### [What to produce]
Copy every line below exactly.

### [Available data]
···

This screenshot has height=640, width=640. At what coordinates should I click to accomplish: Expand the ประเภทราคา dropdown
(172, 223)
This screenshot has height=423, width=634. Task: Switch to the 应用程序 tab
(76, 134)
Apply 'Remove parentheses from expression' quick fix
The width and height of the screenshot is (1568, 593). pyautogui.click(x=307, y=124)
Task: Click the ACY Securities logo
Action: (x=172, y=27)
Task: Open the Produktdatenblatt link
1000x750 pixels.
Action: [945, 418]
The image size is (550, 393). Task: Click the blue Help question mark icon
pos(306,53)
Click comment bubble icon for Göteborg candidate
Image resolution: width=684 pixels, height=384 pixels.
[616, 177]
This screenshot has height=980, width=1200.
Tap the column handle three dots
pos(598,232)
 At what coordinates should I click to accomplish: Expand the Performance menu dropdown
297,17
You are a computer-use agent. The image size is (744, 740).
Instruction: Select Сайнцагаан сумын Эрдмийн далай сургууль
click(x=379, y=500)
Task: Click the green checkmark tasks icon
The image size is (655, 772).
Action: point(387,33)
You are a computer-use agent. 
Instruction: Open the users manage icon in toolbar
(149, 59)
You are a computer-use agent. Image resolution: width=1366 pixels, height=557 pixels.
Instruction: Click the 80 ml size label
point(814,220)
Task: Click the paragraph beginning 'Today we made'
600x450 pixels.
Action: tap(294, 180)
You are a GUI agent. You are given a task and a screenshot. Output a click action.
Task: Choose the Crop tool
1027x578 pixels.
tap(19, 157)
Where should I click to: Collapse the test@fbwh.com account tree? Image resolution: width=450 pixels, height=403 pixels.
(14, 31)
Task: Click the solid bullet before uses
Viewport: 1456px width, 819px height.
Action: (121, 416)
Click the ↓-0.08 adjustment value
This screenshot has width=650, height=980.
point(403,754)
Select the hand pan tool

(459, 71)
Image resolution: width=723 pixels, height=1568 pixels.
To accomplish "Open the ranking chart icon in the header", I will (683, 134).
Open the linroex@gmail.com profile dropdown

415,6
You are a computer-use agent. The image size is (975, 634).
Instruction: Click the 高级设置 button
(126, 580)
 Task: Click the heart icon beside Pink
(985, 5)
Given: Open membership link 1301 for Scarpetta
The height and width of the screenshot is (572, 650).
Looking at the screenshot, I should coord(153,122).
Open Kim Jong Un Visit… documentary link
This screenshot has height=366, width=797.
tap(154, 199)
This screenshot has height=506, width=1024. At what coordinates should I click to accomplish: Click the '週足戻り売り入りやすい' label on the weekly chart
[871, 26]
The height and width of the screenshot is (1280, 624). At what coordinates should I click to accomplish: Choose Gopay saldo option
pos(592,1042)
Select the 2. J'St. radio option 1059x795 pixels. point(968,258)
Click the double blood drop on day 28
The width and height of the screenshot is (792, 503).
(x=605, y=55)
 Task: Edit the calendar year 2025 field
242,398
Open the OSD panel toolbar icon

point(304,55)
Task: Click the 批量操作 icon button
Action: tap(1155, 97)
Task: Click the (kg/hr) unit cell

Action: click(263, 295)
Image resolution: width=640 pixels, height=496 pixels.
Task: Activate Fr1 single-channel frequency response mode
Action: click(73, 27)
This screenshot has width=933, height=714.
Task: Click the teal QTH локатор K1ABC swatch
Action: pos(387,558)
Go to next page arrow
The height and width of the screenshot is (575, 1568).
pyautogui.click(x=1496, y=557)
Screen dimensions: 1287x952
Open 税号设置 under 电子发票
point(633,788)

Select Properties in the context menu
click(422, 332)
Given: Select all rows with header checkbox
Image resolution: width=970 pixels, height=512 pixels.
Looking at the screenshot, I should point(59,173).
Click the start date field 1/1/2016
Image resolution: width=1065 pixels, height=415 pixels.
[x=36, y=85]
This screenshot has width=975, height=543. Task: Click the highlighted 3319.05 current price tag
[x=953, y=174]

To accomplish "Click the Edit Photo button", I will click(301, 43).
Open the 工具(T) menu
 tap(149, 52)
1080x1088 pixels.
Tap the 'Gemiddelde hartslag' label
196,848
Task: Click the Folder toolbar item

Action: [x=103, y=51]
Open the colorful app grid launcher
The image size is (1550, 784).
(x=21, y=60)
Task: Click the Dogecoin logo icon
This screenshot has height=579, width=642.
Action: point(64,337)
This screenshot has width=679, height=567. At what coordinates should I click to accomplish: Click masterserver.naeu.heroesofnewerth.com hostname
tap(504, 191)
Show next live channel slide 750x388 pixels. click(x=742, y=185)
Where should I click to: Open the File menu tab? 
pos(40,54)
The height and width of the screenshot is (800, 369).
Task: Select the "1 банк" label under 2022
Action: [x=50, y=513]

···

### [Task solution]
This screenshot has height=640, width=640. At what coordinates should I click to accomplish: Expand the ประเภทราคา dropdown
(172, 223)
This screenshot has height=423, width=634. Task: Switch to the 应用程序 tab
(76, 134)
Apply 'Remove parentheses from expression' quick fix
The width and height of the screenshot is (1568, 593). pyautogui.click(x=307, y=124)
Task: Click the ACY Securities logo
Action: (x=172, y=27)
Task: Open the Produktdatenblatt link
1000x750 pixels.
Action: [945, 418]
The image size is (550, 393). Task: Click the blue Help question mark icon
pos(306,53)
Click comment bubble icon for Göteborg candidate
Image resolution: width=684 pixels, height=384 pixels.
[616, 177]
This screenshot has height=980, width=1200.
Tap the column handle three dots
pos(598,232)
 At what coordinates should I click to accomplish: Expand the Performance menu dropdown
297,17
You are a computer-use agent. The image size is (744, 740).
Instruction: Select Сайнцагаан сумын Эрдмийн далай сургууль
click(x=379, y=500)
Task: Click the green checkmark tasks icon
The image size is (655, 772).
Action: point(387,33)
You are a computer-use agent. 
Instruction: Open the users manage icon in toolbar
(149, 59)
You are a computer-use agent. Image resolution: width=1366 pixels, height=557 pixels.
Instruction: Click the 80 ml size label
point(814,220)
Task: Click the paragraph beginning 'Today we made'
600x450 pixels.
Action: tap(294, 180)
You are a GUI agent. You are given a task and a screenshot. Output a click action.
Task: Choose the Crop tool
1027x578 pixels.
tap(19, 157)
Where should I click to: Collapse the test@fbwh.com account tree? Image resolution: width=450 pixels, height=403 pixels.
(14, 31)
Task: Click the solid bullet before uses
Viewport: 1456px width, 819px height.
Action: (121, 416)
Click the ↓-0.08 adjustment value
This screenshot has width=650, height=980.
point(403,754)
Select the hand pan tool

(459, 71)
Image resolution: width=723 pixels, height=1568 pixels.
To accomplish "Open the ranking chart icon in the header", I will (683, 134).
Open the linroex@gmail.com profile dropdown

415,6
You are a computer-use agent. The image size is (975, 634).
Instruction: Click the 高级设置 button
(126, 580)
 Task: Click the heart icon beside Pink
(985, 5)
Given: Open membership link 1301 for Scarpetta
The height and width of the screenshot is (572, 650).
Looking at the screenshot, I should coord(153,122).
Open Kim Jong Un Visit… documentary link
This screenshot has height=366, width=797.
tap(154, 199)
This screenshot has height=506, width=1024. At what coordinates should I click to accomplish: Click the '週足戻り売り入りやすい' label on the weekly chart
[871, 26]
The height and width of the screenshot is (1280, 624). At what coordinates should I click to accomplish: Choose Gopay saldo option
pos(592,1042)
Select the 2. J'St. radio option 1059x795 pixels. point(968,258)
Click the double blood drop on day 28
The width and height of the screenshot is (792, 503).
(x=605, y=55)
 Task: Edit the calendar year 2025 field
242,398
Open the OSD panel toolbar icon

point(304,55)
Task: Click the 批量操作 icon button
Action: tap(1155, 97)
Task: Click the (kg/hr) unit cell

Action: click(263, 295)
Image resolution: width=640 pixels, height=496 pixels.
Task: Activate Fr1 single-channel frequency response mode
Action: click(73, 27)
This screenshot has width=933, height=714.
Task: Click the teal QTH локатор K1ABC swatch
Action: pos(387,558)
Go to next page arrow
The height and width of the screenshot is (575, 1568).
pyautogui.click(x=1496, y=557)
Screen dimensions: 1287x952
Open 税号设置 under 电子发票
point(633,788)

Select Properties in the context menu
click(422, 332)
Given: Select all rows with header checkbox
Image resolution: width=970 pixels, height=512 pixels.
Looking at the screenshot, I should point(59,173).
Click the start date field 1/1/2016
Image resolution: width=1065 pixels, height=415 pixels.
[x=36, y=85]
This screenshot has width=975, height=543. Task: Click the highlighted 3319.05 current price tag
[x=953, y=174]

To accomplish "Click the Edit Photo button", I will click(301, 43).
Open the 工具(T) menu
 tap(149, 52)
1080x1088 pixels.
Tap the 'Gemiddelde hartslag' label
196,848
Task: Click the Folder toolbar item

Action: [x=103, y=51]
Open the colorful app grid launcher
The image size is (1550, 784).
(x=21, y=60)
Task: Click the Dogecoin logo icon
This screenshot has height=579, width=642.
Action: point(64,337)
This screenshot has width=679, height=567. At what coordinates should I click to accomplish: Click masterserver.naeu.heroesofnewerth.com hostname
tap(504, 191)
Show next live channel slide 750x388 pixels. click(x=742, y=185)
Where should I click to: Open the File menu tab? 
pos(40,54)
The height and width of the screenshot is (800, 369).
Task: Select the "1 банк" label under 2022
Action: [x=50, y=513]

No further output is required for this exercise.